Он остановился в задумчивости на Рю Сент-Жак как раз в тот момент, когда колокола Сент-Северин и Сент-Жульен-де-Павр прозвонили два тридцать. Большое дерево акации на площади Вивиани было таким же древним, как и колокола. Он покурил немного, ощущая, как весенний воздух дрожит вокруг него, как будто он погрузился глубоко в воду. В безмолвии, последовавшем за перезвоном колоколов, он неожиданно понял, что его взгляд сосредоточен на окне одной квартиры в доме напротив, в двух этажах над землей слева от входа. Синий блеск пронзил тьму. Мелькнул силуэт, темный силуэт во мраке. Подруга Стилвелла все еще не спала.
Спатц улыбнулся про себя, удивляясь неумолимому воздействию подсознания, которое привело его точно в то место, куда и предполагал Эмери Моррис, и затушил сигарету. Пересекая улицу, он начал насвистывать фрагмент песни, что-то из репертуара Мемфис.
Три пачки бумаг стояли на полу перед Эмери Моррисом: те, которые ничего не значили, те, которые он хотел сохранить и те, которые нужно уничтожить.
Он обыскал каждый уголок на столе Роже Ламона, перебрал коробки, аккуратно сложенные за стойкой мадам Ренар, он даже взломал непрочный замок маленького кабинета Стилвелла. Дипломы застенчиво висели на гипсовой стене, портреты родителей в черно-белых рамках, рекламный снимок девушки, появившейся на Рю Риволи несколько часов назад — Моррис встретил Салли только однажды в баре Ритц, и она ему не понравилась с первого взгляда; ни одна порядочная женщина не позволит так выставлять свое тело, день за днем стоя покорно перед фотографами, как корова на бойне. «Корова», — пробормотал он, и его белые руки заскользили по оберточной бумаге. — «Дрянь. Проститутка». Удушливый запах пота и поражения щекотал ему ноздри.
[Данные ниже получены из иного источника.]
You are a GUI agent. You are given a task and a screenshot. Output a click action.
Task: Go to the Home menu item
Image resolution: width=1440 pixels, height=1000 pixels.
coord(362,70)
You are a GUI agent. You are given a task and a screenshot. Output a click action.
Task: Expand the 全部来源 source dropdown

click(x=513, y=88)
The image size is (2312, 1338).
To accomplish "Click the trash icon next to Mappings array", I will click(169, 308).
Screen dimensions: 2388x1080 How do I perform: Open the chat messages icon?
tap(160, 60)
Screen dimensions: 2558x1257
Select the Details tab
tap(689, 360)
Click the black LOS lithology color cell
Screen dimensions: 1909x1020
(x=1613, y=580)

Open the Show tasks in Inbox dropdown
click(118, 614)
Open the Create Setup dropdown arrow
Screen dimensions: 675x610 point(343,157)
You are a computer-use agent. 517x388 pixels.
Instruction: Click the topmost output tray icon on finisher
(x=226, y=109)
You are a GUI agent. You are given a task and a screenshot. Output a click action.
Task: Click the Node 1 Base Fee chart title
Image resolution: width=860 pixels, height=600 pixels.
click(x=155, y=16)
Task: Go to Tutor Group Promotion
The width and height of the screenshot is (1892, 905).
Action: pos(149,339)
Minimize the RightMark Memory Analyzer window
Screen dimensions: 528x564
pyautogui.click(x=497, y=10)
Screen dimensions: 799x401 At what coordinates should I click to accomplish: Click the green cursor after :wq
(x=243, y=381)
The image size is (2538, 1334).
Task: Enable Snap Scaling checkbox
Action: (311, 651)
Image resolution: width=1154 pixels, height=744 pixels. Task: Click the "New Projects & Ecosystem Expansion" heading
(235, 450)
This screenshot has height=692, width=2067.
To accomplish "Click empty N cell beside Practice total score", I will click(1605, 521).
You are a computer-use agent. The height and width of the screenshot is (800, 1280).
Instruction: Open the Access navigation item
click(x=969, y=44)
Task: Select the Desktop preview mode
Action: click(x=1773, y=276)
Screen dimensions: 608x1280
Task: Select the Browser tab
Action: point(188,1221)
Прошла сорок одна минута, и тогда он понял, чего не хватало. Папки, которой он не открывал. Папки, которой не было.
На мгновение он замер посреди офиса Филиппа Стилвелла. Конечно же, молодой дурак украл ее у Ламона, но что он с ней сделал?
И тут его осенило, это было ясно, как день.
— Девчонка, — сказал он.
Она пересматривала все, что написал ей Филипп за последние восемь месяцев: одинокие записки, неподписанные фрагменты, странная открытка, оставленная им на ее подушке, словно его красивый, беззаботный почерк мог исчезнуть, как исчезло его дыхание или свет в его глазах. Она сохранила большинство его записок, глупо надеясь, что когда-нибудь они станут дороги ей, когда она достанет их с чердака дома в Коннектикуте со словами: «Это с тех времен, когда я познакомилась с твоим отцом в Париже, до войны».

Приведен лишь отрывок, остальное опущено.